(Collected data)
:::

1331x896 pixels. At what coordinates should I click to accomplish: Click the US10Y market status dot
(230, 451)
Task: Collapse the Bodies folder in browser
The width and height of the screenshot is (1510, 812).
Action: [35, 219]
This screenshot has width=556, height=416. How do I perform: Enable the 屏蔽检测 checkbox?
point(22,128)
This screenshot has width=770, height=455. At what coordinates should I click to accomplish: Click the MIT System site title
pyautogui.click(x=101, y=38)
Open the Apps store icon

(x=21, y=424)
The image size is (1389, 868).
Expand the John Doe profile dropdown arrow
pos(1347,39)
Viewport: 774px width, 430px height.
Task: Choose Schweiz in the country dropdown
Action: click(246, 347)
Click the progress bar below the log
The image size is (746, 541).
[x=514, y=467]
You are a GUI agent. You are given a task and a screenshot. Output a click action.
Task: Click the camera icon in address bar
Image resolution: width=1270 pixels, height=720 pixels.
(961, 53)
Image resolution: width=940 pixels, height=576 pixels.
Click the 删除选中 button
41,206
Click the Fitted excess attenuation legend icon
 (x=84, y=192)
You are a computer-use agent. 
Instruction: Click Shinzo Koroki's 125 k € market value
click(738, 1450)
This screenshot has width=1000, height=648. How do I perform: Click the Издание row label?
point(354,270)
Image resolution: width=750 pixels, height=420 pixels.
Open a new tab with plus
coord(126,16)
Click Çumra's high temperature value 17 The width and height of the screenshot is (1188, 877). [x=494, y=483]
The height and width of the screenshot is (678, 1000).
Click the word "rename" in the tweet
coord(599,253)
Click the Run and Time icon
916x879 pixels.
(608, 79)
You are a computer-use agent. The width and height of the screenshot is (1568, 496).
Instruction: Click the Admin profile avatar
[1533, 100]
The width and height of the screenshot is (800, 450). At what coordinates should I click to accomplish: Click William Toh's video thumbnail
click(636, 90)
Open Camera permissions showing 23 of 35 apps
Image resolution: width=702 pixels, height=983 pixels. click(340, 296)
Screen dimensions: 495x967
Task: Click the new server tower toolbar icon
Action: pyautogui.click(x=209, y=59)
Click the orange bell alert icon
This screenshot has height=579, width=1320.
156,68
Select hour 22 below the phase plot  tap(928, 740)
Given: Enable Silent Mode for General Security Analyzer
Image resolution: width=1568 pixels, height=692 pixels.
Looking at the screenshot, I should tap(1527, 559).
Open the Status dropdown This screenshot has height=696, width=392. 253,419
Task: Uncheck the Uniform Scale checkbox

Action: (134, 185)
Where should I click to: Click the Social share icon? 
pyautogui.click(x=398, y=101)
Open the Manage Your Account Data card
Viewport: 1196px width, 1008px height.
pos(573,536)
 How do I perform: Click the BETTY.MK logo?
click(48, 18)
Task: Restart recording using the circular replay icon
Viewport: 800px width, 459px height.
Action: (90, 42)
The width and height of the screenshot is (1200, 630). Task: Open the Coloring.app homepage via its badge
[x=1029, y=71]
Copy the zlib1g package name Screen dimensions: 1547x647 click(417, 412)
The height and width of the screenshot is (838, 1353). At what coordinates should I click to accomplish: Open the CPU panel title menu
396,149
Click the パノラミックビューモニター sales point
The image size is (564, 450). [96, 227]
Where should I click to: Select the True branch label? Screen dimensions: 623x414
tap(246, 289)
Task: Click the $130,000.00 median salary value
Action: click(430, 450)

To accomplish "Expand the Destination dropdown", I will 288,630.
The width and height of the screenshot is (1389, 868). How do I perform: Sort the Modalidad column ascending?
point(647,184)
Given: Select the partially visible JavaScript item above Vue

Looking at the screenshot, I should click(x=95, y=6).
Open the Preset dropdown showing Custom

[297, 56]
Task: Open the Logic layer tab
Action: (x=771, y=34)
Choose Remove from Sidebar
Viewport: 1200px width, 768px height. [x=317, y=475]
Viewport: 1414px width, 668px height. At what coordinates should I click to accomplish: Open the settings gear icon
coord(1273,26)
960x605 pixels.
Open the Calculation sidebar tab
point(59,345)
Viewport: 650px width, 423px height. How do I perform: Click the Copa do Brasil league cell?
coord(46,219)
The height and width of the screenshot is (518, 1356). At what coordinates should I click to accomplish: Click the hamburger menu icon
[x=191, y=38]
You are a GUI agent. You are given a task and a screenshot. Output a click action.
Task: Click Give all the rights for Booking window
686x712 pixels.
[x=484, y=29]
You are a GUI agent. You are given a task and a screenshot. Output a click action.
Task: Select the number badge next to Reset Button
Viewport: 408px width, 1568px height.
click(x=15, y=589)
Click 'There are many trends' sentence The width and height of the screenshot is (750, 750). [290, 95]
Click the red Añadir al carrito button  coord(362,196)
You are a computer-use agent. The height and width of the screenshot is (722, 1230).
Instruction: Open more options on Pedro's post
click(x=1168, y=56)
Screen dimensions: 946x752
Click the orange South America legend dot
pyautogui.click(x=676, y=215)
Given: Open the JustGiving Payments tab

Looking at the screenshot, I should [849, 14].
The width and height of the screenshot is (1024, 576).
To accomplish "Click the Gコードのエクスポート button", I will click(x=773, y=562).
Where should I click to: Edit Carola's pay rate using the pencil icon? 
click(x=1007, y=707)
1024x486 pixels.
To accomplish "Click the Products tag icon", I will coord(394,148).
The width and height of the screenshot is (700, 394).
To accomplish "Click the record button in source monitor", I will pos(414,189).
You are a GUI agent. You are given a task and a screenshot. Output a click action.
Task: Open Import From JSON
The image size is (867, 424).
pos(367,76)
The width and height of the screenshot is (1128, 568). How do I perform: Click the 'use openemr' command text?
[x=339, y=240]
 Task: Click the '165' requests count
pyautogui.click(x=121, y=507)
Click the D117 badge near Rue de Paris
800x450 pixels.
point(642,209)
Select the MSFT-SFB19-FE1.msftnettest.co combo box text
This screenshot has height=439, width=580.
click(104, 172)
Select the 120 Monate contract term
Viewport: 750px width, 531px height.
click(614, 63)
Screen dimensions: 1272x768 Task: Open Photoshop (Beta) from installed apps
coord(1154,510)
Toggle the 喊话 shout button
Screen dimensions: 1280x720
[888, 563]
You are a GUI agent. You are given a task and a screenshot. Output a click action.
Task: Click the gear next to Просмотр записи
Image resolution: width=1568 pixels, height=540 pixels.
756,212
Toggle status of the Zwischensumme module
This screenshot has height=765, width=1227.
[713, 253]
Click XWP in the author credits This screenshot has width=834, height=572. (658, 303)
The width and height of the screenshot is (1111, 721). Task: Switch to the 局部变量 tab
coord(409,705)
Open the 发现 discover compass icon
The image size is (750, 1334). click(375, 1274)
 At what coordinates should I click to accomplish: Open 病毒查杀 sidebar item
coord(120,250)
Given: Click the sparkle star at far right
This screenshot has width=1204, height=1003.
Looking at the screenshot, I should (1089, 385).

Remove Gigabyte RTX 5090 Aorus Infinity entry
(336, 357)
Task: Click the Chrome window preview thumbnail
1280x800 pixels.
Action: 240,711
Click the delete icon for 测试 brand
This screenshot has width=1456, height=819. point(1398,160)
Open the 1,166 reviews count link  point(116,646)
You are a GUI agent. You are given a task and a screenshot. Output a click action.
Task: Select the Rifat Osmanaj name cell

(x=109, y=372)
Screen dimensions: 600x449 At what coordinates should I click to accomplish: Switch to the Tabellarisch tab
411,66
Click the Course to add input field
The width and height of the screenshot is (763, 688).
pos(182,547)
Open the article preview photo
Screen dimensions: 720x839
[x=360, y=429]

:::

__What you will do__
Type the data out again, exactly.

__Answer box__
1331x896 pixels. At what coordinates should I click to accomplish: Click the US10Y market status dot
(230, 451)
Task: Collapse the Bodies folder in browser
The width and height of the screenshot is (1510, 812).
Action: [35, 219]
This screenshot has width=556, height=416. How do I perform: Enable the 屏蔽检测 checkbox?
point(22,128)
This screenshot has width=770, height=455. At what coordinates should I click to accomplish: Click the MIT System site title
pyautogui.click(x=101, y=38)
Open the Apps store icon

(x=21, y=424)
The image size is (1389, 868).
Expand the John Doe profile dropdown arrow
pos(1347,39)
Viewport: 774px width, 430px height.
Task: Choose Schweiz in the country dropdown
Action: click(246, 347)
Click the progress bar below the log
The image size is (746, 541).
[x=514, y=467]
You are a GUI agent. You are given a task and a screenshot. Output a click action.
Task: Click the camera icon in address bar
Image resolution: width=1270 pixels, height=720 pixels.
(961, 53)
Image resolution: width=940 pixels, height=576 pixels.
Click the 删除选中 button
41,206
Click the Fitted excess attenuation legend icon
 (x=84, y=192)
You are a computer-use agent. 
Instruction: Click Shinzo Koroki's 125 k € market value
click(738, 1450)
This screenshot has width=1000, height=648. How do I perform: Click the Издание row label?
point(354,270)
Image resolution: width=750 pixels, height=420 pixels.
Open a new tab with plus
coord(126,16)
Click Çumra's high temperature value 17 The width and height of the screenshot is (1188, 877). [x=494, y=483]
The height and width of the screenshot is (678, 1000).
Click the word "rename" in the tweet
coord(599,253)
Click the Run and Time icon
916x879 pixels.
(608, 79)
You are a computer-use agent. The width and height of the screenshot is (1568, 496).
Instruction: Click the Admin profile avatar
[1533, 100]
The width and height of the screenshot is (800, 450). At what coordinates should I click to accomplish: Click William Toh's video thumbnail
click(636, 90)
Open Camera permissions showing 23 of 35 apps
Image resolution: width=702 pixels, height=983 pixels. click(340, 296)
Screen dimensions: 495x967
Task: Click the new server tower toolbar icon
Action: pyautogui.click(x=209, y=59)
Click the orange bell alert icon
This screenshot has height=579, width=1320.
156,68
Select hour 22 below the phase plot  tap(928, 740)
Given: Enable Silent Mode for General Security Analyzer
Image resolution: width=1568 pixels, height=692 pixels.
Looking at the screenshot, I should tap(1527, 559).
Open the Status dropdown This screenshot has height=696, width=392. 253,419
Task: Uncheck the Uniform Scale checkbox

Action: (134, 185)
Where should I click to: Click the Social share icon? 
pyautogui.click(x=398, y=101)
Open the Manage Your Account Data card
Viewport: 1196px width, 1008px height.
pos(573,536)
 How do I perform: Click the BETTY.MK logo?
click(48, 18)
Task: Restart recording using the circular replay icon
Viewport: 800px width, 459px height.
Action: (90, 42)
The width and height of the screenshot is (1200, 630). Task: Open the Coloring.app homepage via its badge
[x=1029, y=71]
Copy the zlib1g package name Screen dimensions: 1547x647 click(417, 412)
The height and width of the screenshot is (838, 1353). At what coordinates should I click to accomplish: Open the CPU panel title menu
396,149
Click the パノラミックビューモニター sales point
The image size is (564, 450). [96, 227]
Where should I click to: Select the True branch label? Screen dimensions: 623x414
tap(246, 289)
Task: Click the $130,000.00 median salary value
Action: click(430, 450)

To accomplish "Expand the Destination dropdown", I will 288,630.
The width and height of the screenshot is (1389, 868). How do I perform: Sort the Modalidad column ascending?
point(647,184)
Given: Select the partially visible JavaScript item above Vue

Looking at the screenshot, I should click(x=95, y=6).
Open the Preset dropdown showing Custom

[297, 56]
Task: Open the Logic layer tab
Action: (x=771, y=34)
Choose Remove from Sidebar
Viewport: 1200px width, 768px height. [x=317, y=475]
Viewport: 1414px width, 668px height. At what coordinates should I click to accomplish: Open the settings gear icon
coord(1273,26)
960x605 pixels.
Open the Calculation sidebar tab
point(59,345)
Viewport: 650px width, 423px height. How do I perform: Click the Copa do Brasil league cell?
coord(46,219)
The height and width of the screenshot is (518, 1356). At what coordinates should I click to accomplish: Click the hamburger menu icon
[x=191, y=38]
You are a GUI agent. You are given a task and a screenshot. Output a click action.
Task: Click Give all the rights for Booking window
686x712 pixels.
[x=484, y=29]
You are a GUI agent. You are given a task and a screenshot. Output a click action.
Task: Select the number badge next to Reset Button
Viewport: 408px width, 1568px height.
click(x=15, y=589)
Click 'There are many trends' sentence The width and height of the screenshot is (750, 750). [290, 95]
Click the red Añadir al carrito button  coord(362,196)
You are a computer-use agent. The height and width of the screenshot is (722, 1230).
Instruction: Open more options on Pedro's post
click(x=1168, y=56)
Screen dimensions: 946x752
Click the orange South America legend dot
pyautogui.click(x=676, y=215)
Given: Open the JustGiving Payments tab

Looking at the screenshot, I should [849, 14].
The width and height of the screenshot is (1024, 576).
To accomplish "Click the Gコードのエクスポート button", I will click(x=773, y=562).
Where should I click to: Edit Carola's pay rate using the pencil icon? 
click(x=1007, y=707)
1024x486 pixels.
To accomplish "Click the Products tag icon", I will coord(394,148).
The width and height of the screenshot is (700, 394).
To accomplish "Click the record button in source monitor", I will pos(414,189).
You are a GUI agent. You are given a task and a screenshot. Output a click action.
Task: Open Import From JSON
The image size is (867, 424).
pos(367,76)
The width and height of the screenshot is (1128, 568). How do I perform: Click the 'use openemr' command text?
[x=339, y=240]
 Task: Click the '165' requests count
pyautogui.click(x=121, y=507)
Click the D117 badge near Rue de Paris
800x450 pixels.
point(642,209)
Select the MSFT-SFB19-FE1.msftnettest.co combo box text
This screenshot has height=439, width=580.
click(104, 172)
Select the 120 Monate contract term
Viewport: 750px width, 531px height.
click(614, 63)
Screen dimensions: 1272x768 Task: Open Photoshop (Beta) from installed apps
coord(1154,510)
Toggle the 喊话 shout button
Screen dimensions: 1280x720
[888, 563]
You are a GUI agent. You are given a task and a screenshot. Output a click action.
Task: Click the gear next to Просмотр записи
Image resolution: width=1568 pixels, height=540 pixels.
756,212
Toggle status of the Zwischensumme module
This screenshot has height=765, width=1227.
[713, 253]
Click XWP in the author credits This screenshot has width=834, height=572. (658, 303)
The width and height of the screenshot is (1111, 721). Task: Switch to the 局部变量 tab
coord(409,705)
Open the 发现 discover compass icon
The image size is (750, 1334). click(375, 1274)
 At what coordinates should I click to accomplish: Open 病毒查杀 sidebar item
coord(120,250)
Given: Click the sparkle star at far right
This screenshot has width=1204, height=1003.
Looking at the screenshot, I should (1089, 385).

Remove Gigabyte RTX 5090 Aorus Infinity entry
(336, 357)
Task: Click the Chrome window preview thumbnail
1280x800 pixels.
Action: 240,711
Click the delete icon for 测试 brand
This screenshot has width=1456, height=819. point(1398,160)
Open the 1,166 reviews count link  point(116,646)
You are a GUI agent. You are given a task and a screenshot. Output a click action.
Task: Select the Rifat Osmanaj name cell

(x=109, y=372)
Screen dimensions: 600x449 At what coordinates should I click to accomplish: Switch to the Tabellarisch tab
411,66
Click the Course to add input field
The width and height of the screenshot is (763, 688).
pos(182,547)
Open the article preview photo
Screen dimensions: 720x839
[x=360, y=429]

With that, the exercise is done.